**Description of the task**
Check every line below for the string "computer". Copy the ones that have it.

START Available data

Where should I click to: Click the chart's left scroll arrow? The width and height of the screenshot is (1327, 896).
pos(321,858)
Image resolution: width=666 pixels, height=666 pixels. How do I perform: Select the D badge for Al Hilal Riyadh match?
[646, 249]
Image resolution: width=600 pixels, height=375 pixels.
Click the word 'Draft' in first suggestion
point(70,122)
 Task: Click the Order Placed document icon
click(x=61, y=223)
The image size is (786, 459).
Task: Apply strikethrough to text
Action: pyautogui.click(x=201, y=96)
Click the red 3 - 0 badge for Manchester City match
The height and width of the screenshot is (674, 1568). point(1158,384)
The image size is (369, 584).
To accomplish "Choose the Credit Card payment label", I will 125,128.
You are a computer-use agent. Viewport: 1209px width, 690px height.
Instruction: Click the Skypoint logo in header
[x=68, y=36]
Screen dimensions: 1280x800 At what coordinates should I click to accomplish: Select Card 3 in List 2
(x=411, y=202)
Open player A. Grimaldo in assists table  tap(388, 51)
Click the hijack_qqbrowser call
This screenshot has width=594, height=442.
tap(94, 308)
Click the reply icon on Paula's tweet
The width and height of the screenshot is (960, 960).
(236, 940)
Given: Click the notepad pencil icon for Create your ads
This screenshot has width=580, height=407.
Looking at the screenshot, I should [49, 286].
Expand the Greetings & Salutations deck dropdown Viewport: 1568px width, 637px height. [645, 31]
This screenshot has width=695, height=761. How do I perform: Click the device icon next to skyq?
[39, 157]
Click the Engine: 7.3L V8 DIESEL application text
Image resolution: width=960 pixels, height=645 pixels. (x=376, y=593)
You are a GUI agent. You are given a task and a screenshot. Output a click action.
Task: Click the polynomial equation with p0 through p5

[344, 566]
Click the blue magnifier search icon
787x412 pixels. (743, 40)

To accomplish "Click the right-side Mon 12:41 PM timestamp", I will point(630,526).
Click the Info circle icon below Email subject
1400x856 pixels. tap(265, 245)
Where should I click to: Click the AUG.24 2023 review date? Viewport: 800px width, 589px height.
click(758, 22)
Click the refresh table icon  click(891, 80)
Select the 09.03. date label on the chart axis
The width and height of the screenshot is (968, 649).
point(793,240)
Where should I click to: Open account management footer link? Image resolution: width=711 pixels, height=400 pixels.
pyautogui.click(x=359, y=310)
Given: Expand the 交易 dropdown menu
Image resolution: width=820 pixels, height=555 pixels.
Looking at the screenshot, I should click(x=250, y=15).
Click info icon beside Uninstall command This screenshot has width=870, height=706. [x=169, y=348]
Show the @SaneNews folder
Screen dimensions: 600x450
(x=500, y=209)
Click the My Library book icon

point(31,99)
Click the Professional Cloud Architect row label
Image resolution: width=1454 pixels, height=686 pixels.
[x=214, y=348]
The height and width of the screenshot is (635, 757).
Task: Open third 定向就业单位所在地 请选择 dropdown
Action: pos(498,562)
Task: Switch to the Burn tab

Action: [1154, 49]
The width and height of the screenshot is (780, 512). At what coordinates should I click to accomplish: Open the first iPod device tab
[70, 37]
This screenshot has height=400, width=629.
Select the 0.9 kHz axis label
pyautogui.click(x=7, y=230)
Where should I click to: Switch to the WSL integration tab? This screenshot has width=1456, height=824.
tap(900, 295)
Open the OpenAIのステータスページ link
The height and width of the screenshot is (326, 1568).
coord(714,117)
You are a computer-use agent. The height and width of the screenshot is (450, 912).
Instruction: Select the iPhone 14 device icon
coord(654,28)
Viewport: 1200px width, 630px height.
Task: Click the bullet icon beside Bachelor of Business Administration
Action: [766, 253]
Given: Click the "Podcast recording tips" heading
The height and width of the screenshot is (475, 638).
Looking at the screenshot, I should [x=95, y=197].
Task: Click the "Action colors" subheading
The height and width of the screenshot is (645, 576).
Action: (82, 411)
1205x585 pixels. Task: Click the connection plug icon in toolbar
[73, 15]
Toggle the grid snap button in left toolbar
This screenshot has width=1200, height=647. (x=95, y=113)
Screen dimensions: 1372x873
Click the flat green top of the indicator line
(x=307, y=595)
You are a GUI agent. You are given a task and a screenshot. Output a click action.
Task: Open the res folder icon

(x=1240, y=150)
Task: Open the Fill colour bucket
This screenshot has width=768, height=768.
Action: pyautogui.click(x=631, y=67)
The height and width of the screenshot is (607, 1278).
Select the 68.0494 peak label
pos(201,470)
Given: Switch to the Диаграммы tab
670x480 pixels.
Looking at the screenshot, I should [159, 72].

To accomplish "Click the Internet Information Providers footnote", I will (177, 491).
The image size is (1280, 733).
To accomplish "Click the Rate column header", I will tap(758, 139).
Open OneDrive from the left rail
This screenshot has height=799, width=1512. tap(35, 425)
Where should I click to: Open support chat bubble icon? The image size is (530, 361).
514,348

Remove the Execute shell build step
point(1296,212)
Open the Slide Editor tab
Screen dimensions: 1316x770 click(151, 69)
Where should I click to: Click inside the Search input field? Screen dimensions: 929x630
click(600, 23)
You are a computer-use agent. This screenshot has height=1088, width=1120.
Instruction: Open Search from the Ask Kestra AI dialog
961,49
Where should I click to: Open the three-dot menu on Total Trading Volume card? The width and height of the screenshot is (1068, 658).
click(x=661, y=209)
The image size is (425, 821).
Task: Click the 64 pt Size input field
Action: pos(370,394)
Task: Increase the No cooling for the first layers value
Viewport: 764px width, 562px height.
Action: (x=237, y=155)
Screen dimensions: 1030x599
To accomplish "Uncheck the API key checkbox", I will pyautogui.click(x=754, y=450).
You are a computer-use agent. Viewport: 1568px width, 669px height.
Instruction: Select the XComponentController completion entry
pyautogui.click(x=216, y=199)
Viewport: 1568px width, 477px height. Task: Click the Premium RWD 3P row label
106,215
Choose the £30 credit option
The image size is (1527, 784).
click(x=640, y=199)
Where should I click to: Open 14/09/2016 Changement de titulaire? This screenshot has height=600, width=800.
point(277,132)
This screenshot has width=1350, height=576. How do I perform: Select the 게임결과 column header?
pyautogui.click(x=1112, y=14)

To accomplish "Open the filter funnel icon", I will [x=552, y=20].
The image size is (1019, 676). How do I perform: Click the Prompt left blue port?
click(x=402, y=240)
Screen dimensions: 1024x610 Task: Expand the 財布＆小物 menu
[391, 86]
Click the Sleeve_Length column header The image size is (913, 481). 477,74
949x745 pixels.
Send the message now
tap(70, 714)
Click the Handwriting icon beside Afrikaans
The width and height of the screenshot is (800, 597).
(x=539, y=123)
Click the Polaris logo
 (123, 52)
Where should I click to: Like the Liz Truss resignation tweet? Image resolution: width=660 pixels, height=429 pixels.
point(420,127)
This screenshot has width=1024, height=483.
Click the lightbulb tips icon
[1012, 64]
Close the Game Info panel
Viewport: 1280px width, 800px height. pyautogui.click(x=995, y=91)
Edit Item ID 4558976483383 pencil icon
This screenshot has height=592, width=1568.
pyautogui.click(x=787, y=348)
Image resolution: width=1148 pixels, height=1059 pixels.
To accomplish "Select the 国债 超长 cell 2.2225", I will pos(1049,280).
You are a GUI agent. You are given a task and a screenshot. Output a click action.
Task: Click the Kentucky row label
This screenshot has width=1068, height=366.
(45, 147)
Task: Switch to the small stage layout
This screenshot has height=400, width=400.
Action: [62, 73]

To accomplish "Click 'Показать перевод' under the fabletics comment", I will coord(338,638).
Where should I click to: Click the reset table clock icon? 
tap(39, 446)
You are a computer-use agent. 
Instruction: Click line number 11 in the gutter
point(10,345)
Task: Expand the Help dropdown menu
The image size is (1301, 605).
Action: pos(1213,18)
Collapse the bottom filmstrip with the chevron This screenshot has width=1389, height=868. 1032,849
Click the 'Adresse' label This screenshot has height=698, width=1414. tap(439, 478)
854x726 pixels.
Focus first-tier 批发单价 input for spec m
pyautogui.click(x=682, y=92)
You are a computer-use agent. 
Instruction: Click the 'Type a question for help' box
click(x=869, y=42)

END Available data

**Answer section**
You are a computer-use agent. Viewport: 1209px width, 690px height.
You are a computer-use agent. The height and width of the screenshot is (450, 912).
You are a computer-use agent. This screenshot has height=1088, width=1120.
You are a computer-use agent. Viewport: 1568px width, 669px height.
You are a computer-use agent. 
You are a computer-use agent. 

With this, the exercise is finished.